Au menu, outre les blagues de bon goût, échanges de contenus pornographiques et harcèlement. Not Safe For Work (NSFW), une chaîne de discussion du compte de l’école autogérée par les étudiants depuis la messagerie Slack, était devenue un espace gentiment obscène, sur lequel on pouvait, notamment, voir une photo de femme à quatre pattes agrémentée du commentaire, « née pour être un sac à foutre ». Mathilde, dont le prénom a également été modifié – l’article précise que par peur des représailles une des témoins a communiqué avec leur journaliste par messagerie cryptée – raconte : « On m’a poursuivie sur un étage et demi, que j’ai dû remonter à reculons, pour voir sous ma jupe. On ne se sent pas en sécurité ici. »

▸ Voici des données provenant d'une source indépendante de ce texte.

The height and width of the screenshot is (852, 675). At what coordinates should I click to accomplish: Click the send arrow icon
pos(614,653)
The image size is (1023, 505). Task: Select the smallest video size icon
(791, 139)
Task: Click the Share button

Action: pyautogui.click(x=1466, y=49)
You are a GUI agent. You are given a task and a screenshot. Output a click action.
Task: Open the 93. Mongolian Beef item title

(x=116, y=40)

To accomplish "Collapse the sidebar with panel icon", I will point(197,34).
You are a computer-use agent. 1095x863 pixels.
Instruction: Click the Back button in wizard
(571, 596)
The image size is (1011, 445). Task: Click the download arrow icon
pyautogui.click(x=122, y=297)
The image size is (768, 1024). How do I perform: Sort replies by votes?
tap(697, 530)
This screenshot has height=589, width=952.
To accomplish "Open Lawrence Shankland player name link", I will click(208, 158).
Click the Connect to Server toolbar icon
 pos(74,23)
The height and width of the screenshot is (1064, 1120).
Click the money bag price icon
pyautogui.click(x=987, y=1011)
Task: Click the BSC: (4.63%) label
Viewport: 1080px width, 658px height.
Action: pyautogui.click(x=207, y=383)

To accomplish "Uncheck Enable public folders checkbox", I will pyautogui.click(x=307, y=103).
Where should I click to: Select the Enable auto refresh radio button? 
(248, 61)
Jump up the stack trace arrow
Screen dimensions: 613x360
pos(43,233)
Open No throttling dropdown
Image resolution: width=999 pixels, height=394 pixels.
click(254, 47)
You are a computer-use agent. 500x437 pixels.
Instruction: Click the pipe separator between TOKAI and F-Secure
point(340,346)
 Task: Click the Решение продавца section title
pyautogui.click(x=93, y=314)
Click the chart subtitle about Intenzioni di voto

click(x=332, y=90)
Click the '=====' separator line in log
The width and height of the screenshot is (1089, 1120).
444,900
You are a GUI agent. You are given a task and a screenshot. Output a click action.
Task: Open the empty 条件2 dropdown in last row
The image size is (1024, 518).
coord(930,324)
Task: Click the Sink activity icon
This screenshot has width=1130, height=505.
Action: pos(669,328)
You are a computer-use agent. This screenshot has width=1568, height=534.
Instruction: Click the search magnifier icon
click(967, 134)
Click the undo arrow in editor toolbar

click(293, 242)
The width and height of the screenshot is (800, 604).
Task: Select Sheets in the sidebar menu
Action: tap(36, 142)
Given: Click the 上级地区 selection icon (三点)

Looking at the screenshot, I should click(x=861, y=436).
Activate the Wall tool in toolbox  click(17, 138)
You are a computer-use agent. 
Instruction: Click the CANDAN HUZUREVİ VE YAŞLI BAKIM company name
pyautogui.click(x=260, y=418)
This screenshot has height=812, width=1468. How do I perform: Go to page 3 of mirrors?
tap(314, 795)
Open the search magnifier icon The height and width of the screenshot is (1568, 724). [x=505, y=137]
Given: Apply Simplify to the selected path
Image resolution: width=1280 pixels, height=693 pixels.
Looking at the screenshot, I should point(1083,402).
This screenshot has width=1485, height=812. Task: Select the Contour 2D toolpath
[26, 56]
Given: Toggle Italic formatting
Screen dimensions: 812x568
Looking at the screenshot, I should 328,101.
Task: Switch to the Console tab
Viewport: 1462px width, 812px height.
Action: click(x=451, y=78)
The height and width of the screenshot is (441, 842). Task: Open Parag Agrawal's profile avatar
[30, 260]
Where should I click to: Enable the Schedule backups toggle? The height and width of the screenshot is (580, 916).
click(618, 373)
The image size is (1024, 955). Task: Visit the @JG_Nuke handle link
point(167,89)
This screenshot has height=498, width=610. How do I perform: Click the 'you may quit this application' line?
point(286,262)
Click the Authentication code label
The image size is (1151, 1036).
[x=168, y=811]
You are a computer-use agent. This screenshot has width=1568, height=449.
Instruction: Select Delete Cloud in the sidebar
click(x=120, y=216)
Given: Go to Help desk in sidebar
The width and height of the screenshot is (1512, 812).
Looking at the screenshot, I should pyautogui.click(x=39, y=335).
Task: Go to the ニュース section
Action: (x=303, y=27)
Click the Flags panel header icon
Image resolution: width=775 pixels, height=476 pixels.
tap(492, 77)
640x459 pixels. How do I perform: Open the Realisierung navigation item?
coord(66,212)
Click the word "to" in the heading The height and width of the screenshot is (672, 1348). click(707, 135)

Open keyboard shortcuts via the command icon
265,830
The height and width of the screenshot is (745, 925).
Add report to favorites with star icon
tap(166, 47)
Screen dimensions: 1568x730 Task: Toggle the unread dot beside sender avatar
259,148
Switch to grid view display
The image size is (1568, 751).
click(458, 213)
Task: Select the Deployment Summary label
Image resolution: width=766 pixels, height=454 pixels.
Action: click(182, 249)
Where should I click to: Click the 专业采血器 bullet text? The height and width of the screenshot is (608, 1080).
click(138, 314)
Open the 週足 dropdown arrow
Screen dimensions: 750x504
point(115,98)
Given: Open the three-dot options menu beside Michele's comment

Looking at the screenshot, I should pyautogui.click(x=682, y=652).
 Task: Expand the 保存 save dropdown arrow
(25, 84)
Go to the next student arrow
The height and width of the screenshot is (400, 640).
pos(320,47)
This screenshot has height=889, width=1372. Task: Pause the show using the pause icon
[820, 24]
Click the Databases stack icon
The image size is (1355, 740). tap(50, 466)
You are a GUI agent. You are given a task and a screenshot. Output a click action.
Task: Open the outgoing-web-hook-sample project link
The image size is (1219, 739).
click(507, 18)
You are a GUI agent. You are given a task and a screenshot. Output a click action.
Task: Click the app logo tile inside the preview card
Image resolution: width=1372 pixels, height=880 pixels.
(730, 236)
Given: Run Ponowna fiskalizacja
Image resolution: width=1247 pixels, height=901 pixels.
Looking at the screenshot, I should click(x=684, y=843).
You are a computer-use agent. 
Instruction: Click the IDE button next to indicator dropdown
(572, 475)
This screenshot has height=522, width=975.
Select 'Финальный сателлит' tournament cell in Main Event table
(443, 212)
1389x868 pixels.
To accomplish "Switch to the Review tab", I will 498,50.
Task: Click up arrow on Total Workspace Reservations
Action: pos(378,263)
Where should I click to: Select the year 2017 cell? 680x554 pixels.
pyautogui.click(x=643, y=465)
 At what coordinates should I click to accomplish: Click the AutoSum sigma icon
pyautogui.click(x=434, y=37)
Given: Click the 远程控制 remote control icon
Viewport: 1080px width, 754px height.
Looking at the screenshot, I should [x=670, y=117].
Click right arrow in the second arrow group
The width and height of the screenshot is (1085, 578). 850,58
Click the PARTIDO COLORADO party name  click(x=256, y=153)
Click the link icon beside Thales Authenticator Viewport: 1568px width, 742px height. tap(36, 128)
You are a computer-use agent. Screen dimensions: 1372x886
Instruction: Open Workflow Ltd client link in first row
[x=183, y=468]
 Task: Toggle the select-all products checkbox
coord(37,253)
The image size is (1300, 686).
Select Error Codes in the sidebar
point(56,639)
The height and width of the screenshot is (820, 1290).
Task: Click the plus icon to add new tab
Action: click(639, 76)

Une drague (un peu) lourde
La direction de l’établissement tempère. « La pression que peuvent ressentir certaines filles n’est pas générale. Beaucoup d’étudiantes à 42 se sentent très bien et vivent très bien l’école, » relativise Fabienne Haas, directrice de la communication, avant d’ajouter, « Nous ne pouvons pas empêcher des étudiants de draguer les filles, parfois lourdement. » La chaîne NSFW a néanmoins été fermée en octobre. A ce propos, Fabienne Haas précise que si, parmi les étudiants ayant publié des contenus insultants par ce biais, « aucun n’a été exclu » , en revanche, « ils ont eu à faire des travaux d’intérêt général et certains doivent aujourd’hui travailler avec moi sur la question du sexisme. »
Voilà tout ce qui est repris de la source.